Participants included children, teaching staff and forest school staff. There were two reception year classes at the school; one class was led by an Early Years teacher (EYT), who had training in early childhood pedagogy, and the other by a Newly Qualified Teacher (NQT) whose previous experience had been working with children aged 9–11 as a teaching assistant. The episode presented here is from the Newly Qualified Teacher’s class; she is anonymised as ‘Mrs Evans’. The Forest School Leaders (FSL) had youth work and play work qualifications, in addition to their Level 3 Forest School Leader training.

9.4 Material

In this episode of conflict, we consider both the visible conflict between children and adult, as well as the less visible conflict between societal and institutional values and the teacher’s interpretation of subsequent demands; these conflicts provide opportunity to surface both the child’s and the adult’s perspectives. At forest school (FS), a group of children are playing in and around a muddy puddle. The FS Leaders have set up the FS site prior to the children’s arrival; during this episode, they are engaged with other children who are lighting a campfire, climbing trees and using tools.

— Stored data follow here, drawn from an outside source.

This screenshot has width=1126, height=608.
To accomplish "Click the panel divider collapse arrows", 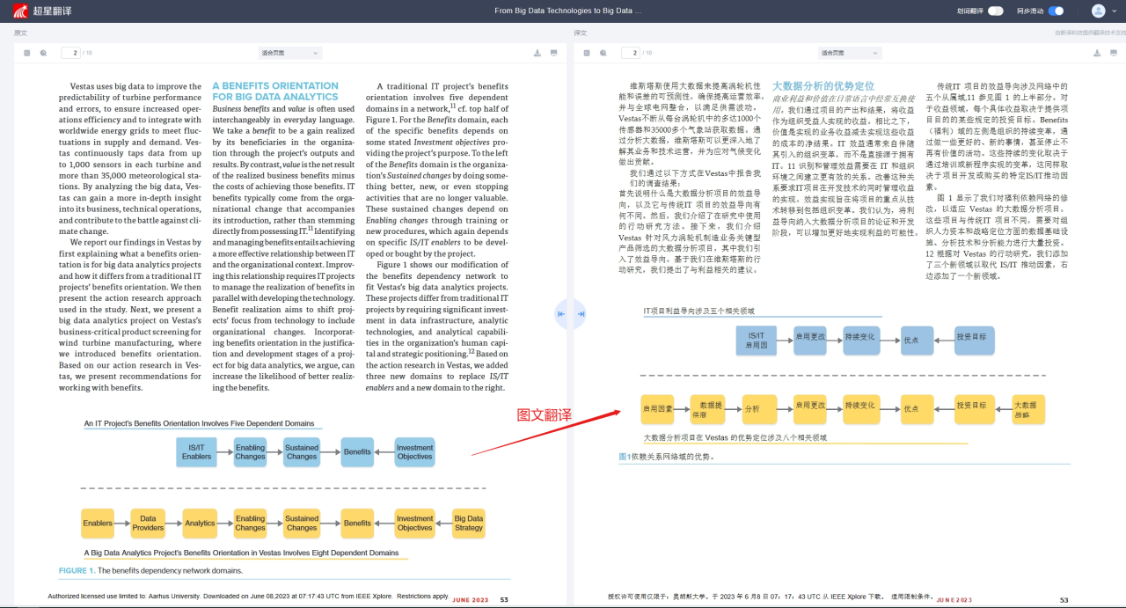I will click(x=563, y=314).
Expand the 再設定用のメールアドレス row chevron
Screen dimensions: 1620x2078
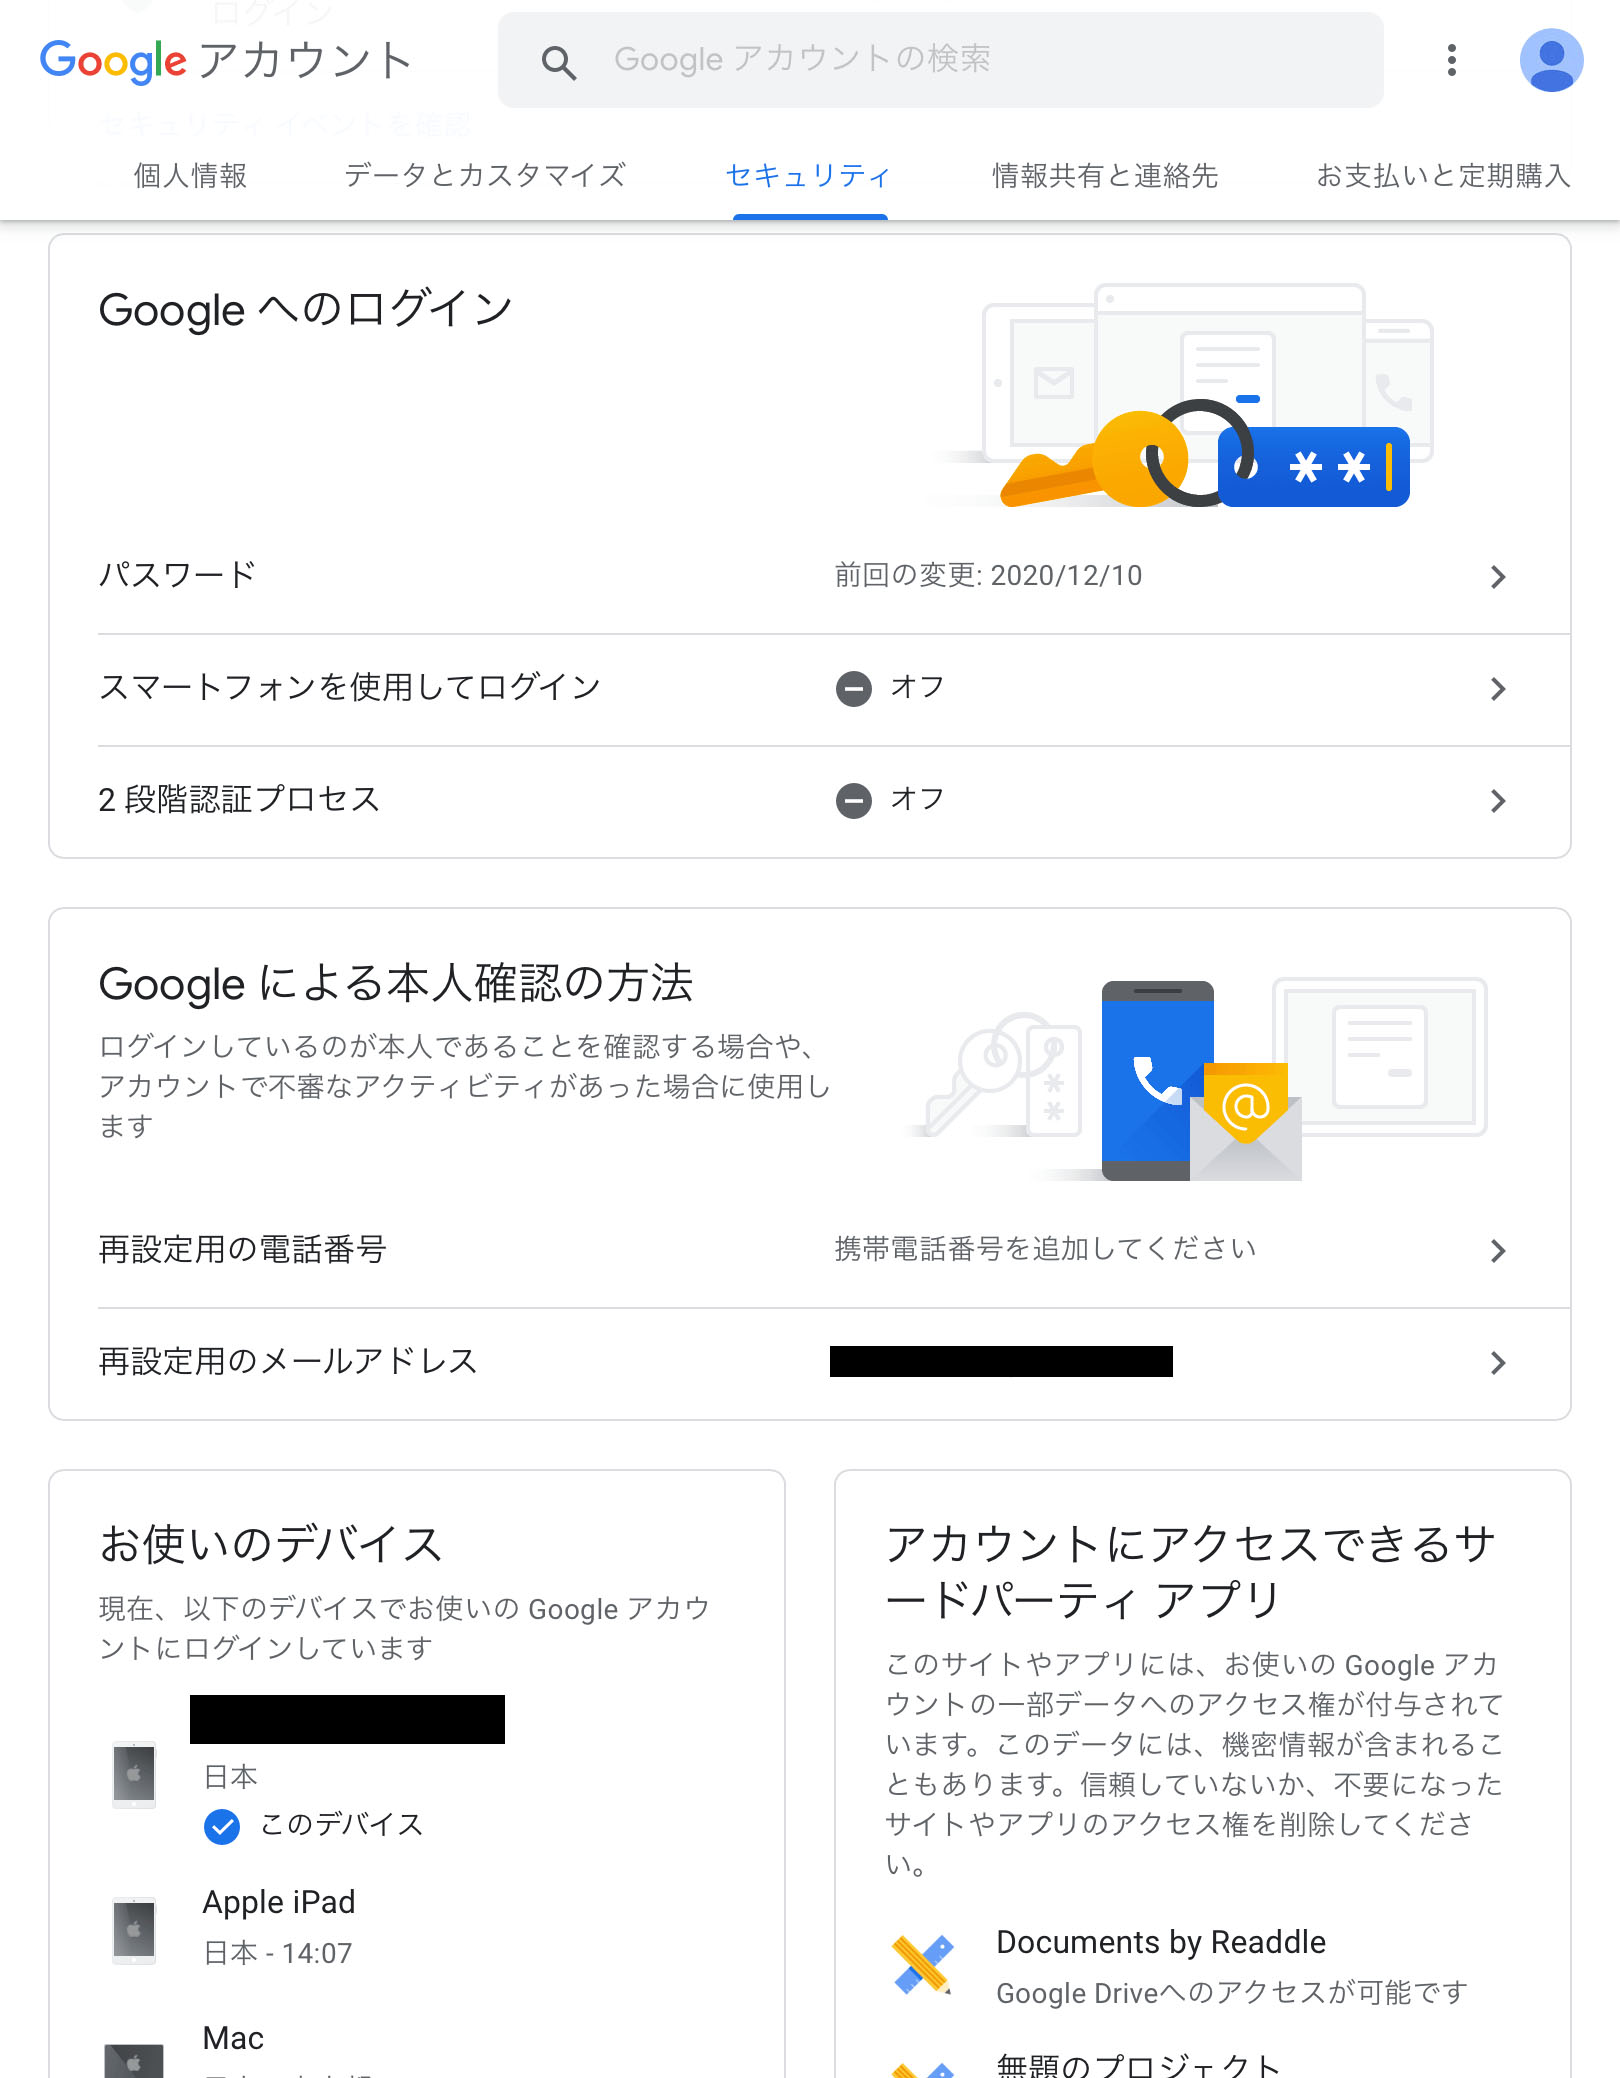pos(1497,1363)
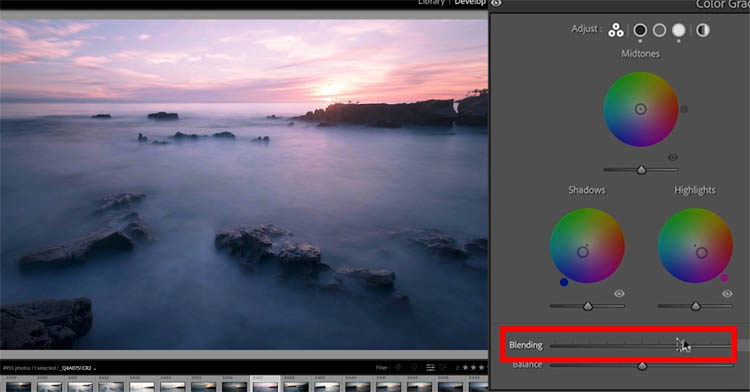The width and height of the screenshot is (750, 392).
Task: Click the Midtones wheel center handle
Action: coord(640,109)
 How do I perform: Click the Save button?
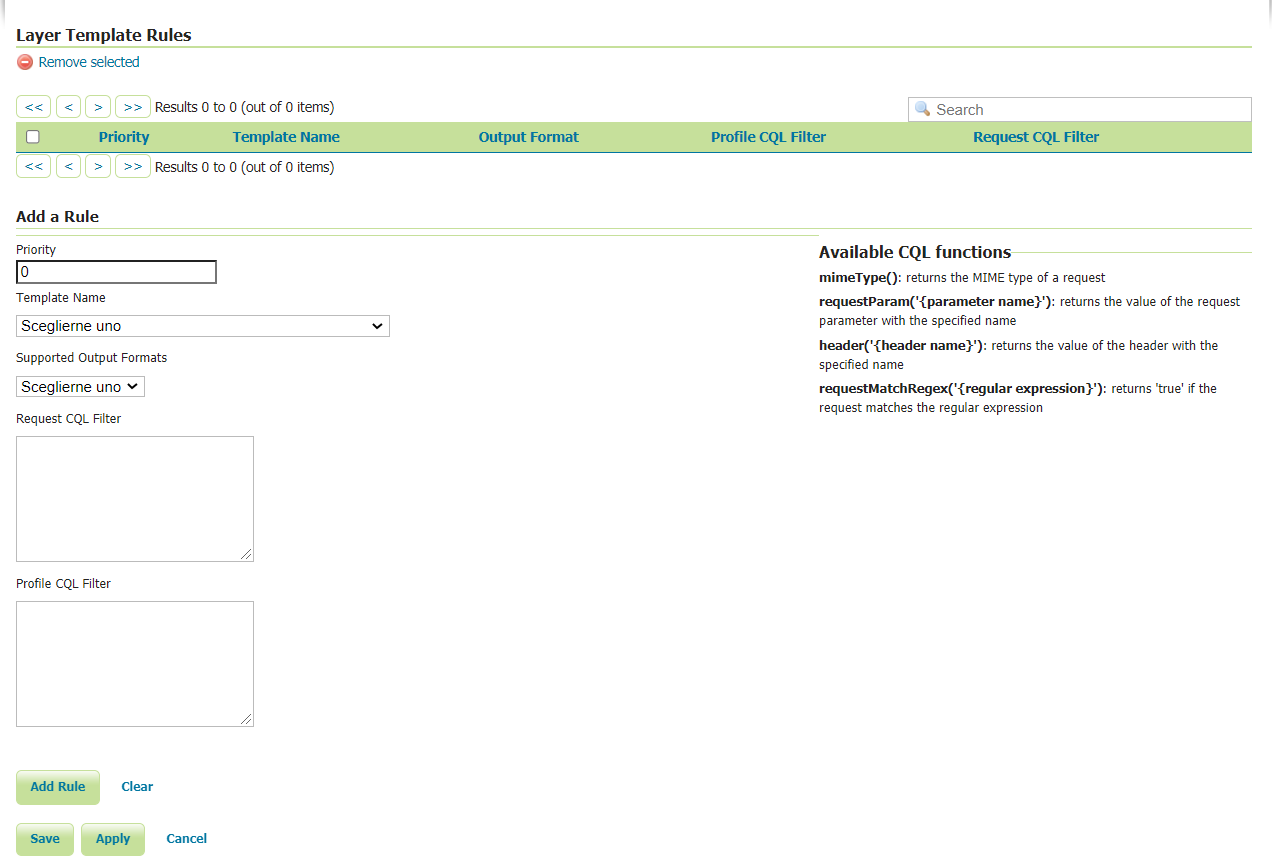[x=45, y=839]
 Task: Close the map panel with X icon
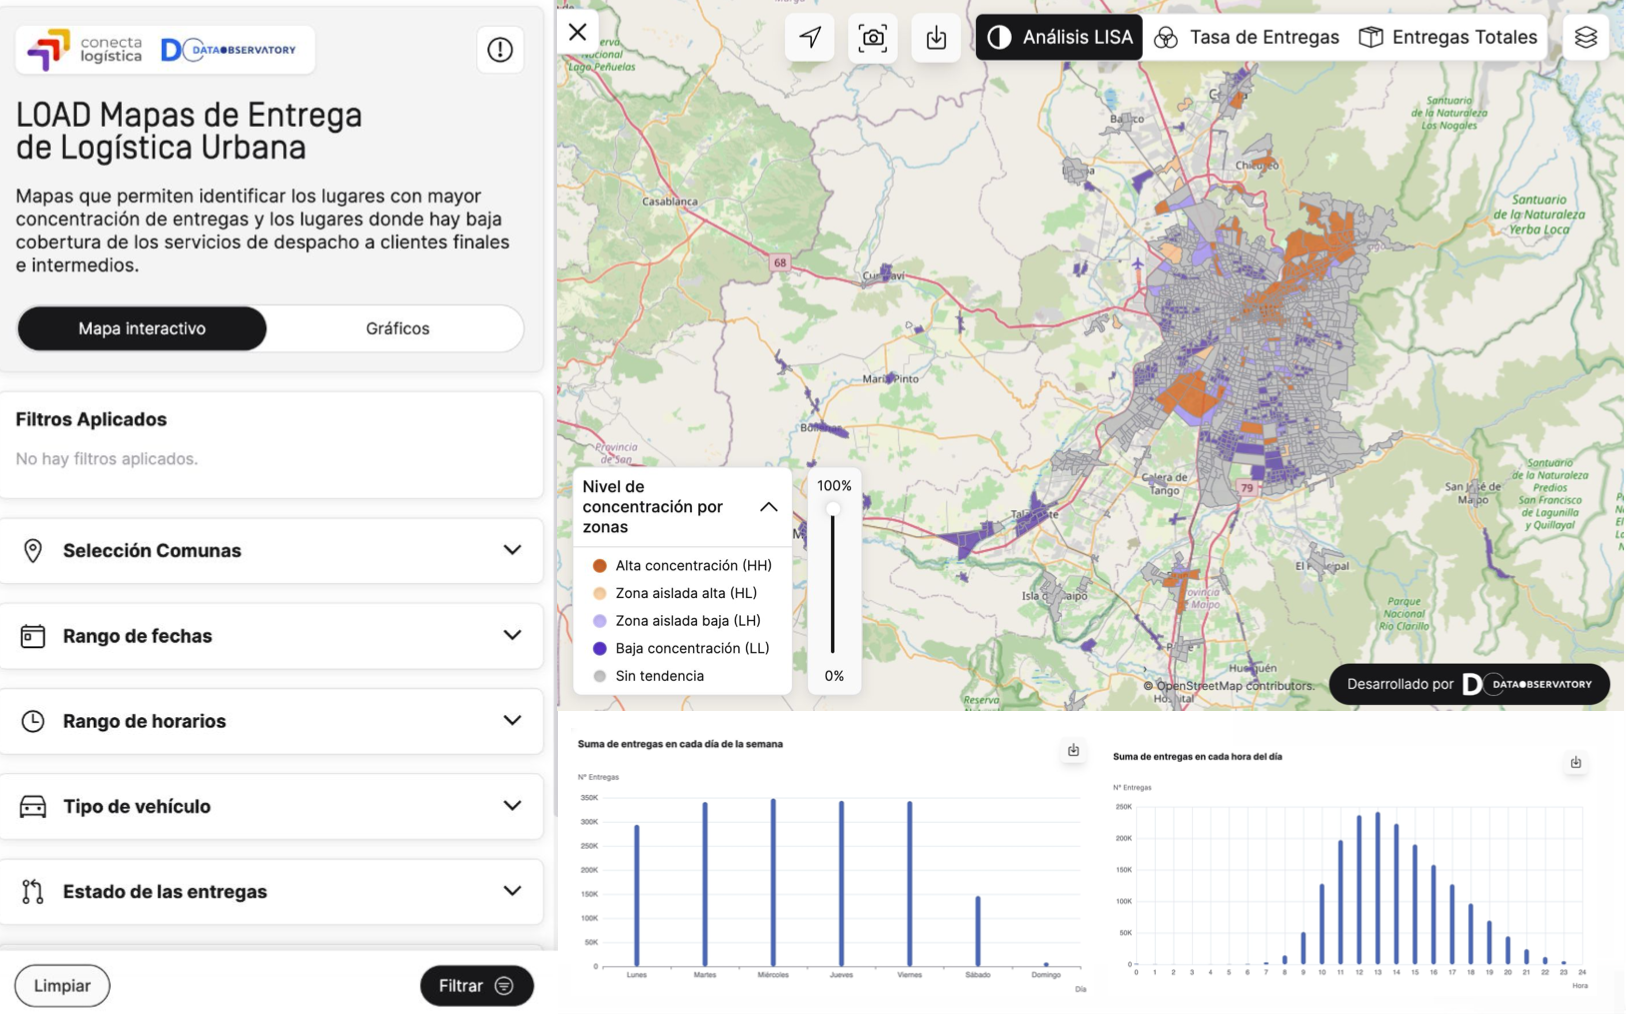coord(577,32)
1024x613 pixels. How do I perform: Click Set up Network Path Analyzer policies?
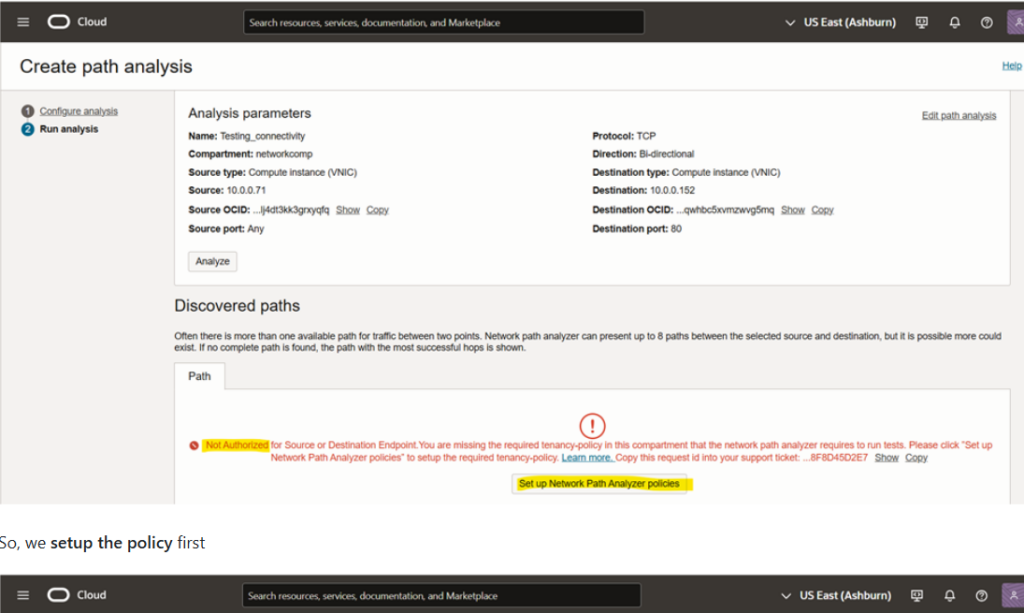(x=599, y=484)
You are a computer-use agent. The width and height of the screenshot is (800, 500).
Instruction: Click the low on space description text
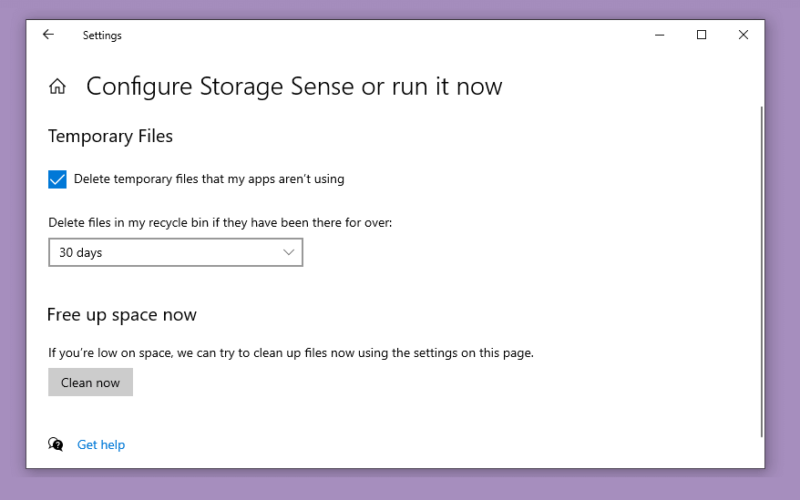click(291, 353)
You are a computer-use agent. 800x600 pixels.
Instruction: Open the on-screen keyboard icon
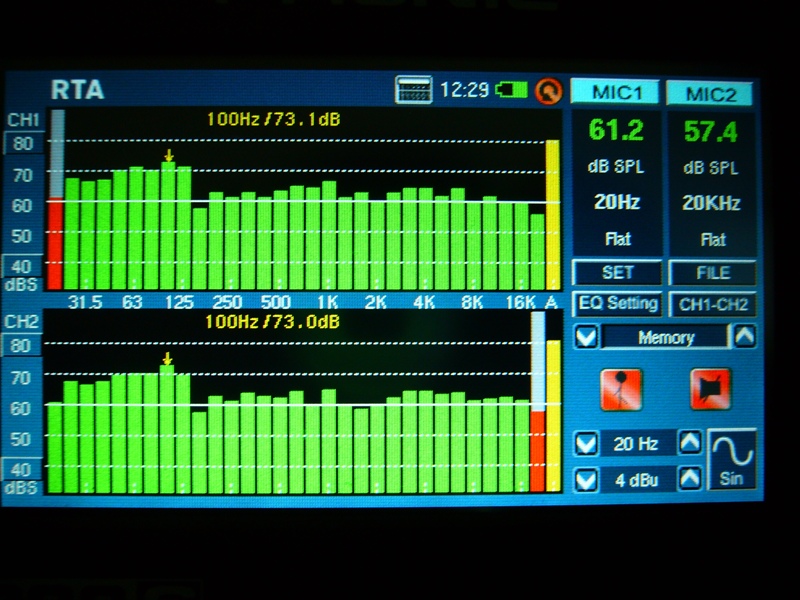point(411,90)
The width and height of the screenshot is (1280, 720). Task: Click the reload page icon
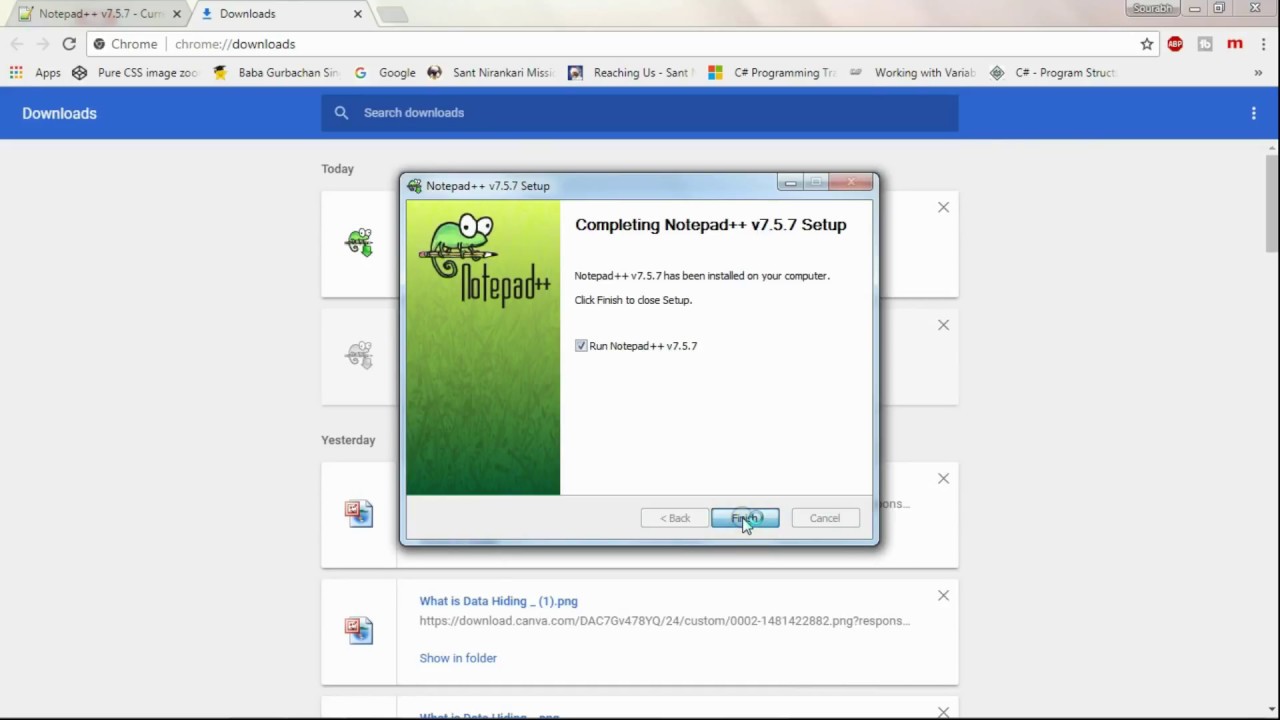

The available things with which the children in this episode engage are as follows: artefacts, such as waterproof jackets and wellington boots, buckets, spades, a drainpipe set at a 30-degree angle between a tree and a rock, and plastic toys, i.e. dinosaurs, buckets and balls (Fig. 9.1). The features and substances with which they engage include the mud, the water, sticks and the space within and outside of the puddle. Some of the children are using spades for digging mud on the edges of the puddle; others are playing with the buckets, collecting water to pour down the drainpipe.

Fig. 9.1
A photograph of a group of kids playing in the mud and water in an area covered by trees and plants.

The Muddy Puddle activity setting

The social others include the children’s peers as well as the teacher, a teaching assistant and the researcher. The adults stand on the periphery, observing the children’s play. The classroom teacher and a teaching assistant are watching the children, as well as chatting with each other; the researcher is standing nearby filming with an iPhone.

  • Joshua, aged 5, enters the water to stand and balance on a plastic tray lying in the puddle (boy on the right in Fig. 9.1). He is smiling. Mrs Evans says sharply, ‘Josh-u-a!’ He turns to look at her, bites his lip, turns back to the water and scoops some up in a bottle. The teacher repeats his name.

  • From an adult perspective, confirmed by later video-stimulated interviews with adult participants, it appears that she is saying his name because she is concerned he is in the water with his camouflage trousers getting wet, as they are not waterproof, nor are they tucked into his wellington boots. Joshua’s reaction, however, indicates that he does not understand why she is saying his name; yet, her tone is warning. Indeed, some children look up from their play to look at the teacher and follow her gaze to Joshua. Although Joshua does not have waterproof trousers on, he has worn camouflage trousers deliberately for forest school. These are the kind of ‘trousers that [one of the Forest school leaders] wears’, he asserts in a video-stimulated interview. This demonstrates his motive orientation to align with demands using FS leaders as role models, although this alignment is not recognised by the teacher.

  • Joshua gathers some water from the puddle into his bucket and walks around the far edge of the puddle (away from Mrs. Evans) and pours his water down the drainpipe. The water splashes onto a plastic dinosaur at the bottom of the pipe. Joshua smiles at the teacher. This activity appears to be acceptable as she stops saying his name in a warning tone and turns to talk to the teaching assistant.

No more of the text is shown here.